Question

Solve each logarithmic equation. Be sure to reject any value of $$x$$ that is not in the domain of the original logarithmic expressions. Give the exact answer. Then, where necessary, use a calculator to obtain a decimal approximation, correct to two decimal places, for the solution.$$\ln x=3$$

Answer

**step1 Understand the definition of the natural logarithm**

The given equation is a natural logarithm. Recall that the natural logarithm, denoted as $$\ln$$, is a logarithm with base $$e$$. Therefore, the equation $$\ln x = 3$$ can be rewritten as a logarithm with an explicit base.

$$\log_e x = 3$$

**step2 Convert the logarithmic equation to an exponential equation**

To solve for $$x$$, we convert the logarithmic equation into its equivalent exponential form. The general rule for converting between logarithmic and exponential forms is that if $$\log_b y = z$$, then $$b^z = y$$. Applying this rule to our equation will isolate $$x$$.

$$x = e^3$$

**step3 Check the domain of the logarithmic expression**

For the original expression $$\ln x$$ to be defined, the value of $$x$$ must be greater than zero. We need to verify if our solution for $$x$$ satisfies this condition. Since $$e$$ is a positive constant (approximately 2.718), $$e^3$$ will also be a positive number.

$$e^3 > 0$$

Thus, the solution $$x = e^3$$ is within the domain of the original logarithmic expression.

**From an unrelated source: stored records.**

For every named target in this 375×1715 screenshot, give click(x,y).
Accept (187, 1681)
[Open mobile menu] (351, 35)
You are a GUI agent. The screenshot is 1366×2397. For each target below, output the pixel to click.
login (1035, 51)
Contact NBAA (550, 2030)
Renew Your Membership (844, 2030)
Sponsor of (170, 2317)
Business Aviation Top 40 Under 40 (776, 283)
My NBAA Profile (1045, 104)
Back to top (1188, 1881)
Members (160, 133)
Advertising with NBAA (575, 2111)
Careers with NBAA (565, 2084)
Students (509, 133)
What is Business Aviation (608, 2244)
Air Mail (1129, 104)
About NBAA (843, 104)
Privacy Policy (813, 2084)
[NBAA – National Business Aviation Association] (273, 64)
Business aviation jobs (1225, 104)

**step4 Calculate the decimal approximation**

The exact answer is $$e^3$$. To provide a decimal approximation, we use a calculator to evaluate $$e^3$$ and round it to two decimal places.

$$e^3 \approx 20.085536923...$$

Rounding to two decimal places, we get:

$$x \approx 20.09$$

Alternative answer

Answer: Exact Answer: $x = e^3$
Approximate Answer: $x \approx 20.09$ Explain
This is a question about solving logarithmic equations, specifically involving the natural logarithm (ln) . The solving step is:

First, we need to understand what `ln x = 3` means. The `ln` stands for the "natural logarithm," which is just a special way to write `log` with a base of `e`. So, `ln x = 3` is the same as `log_e x = 3`.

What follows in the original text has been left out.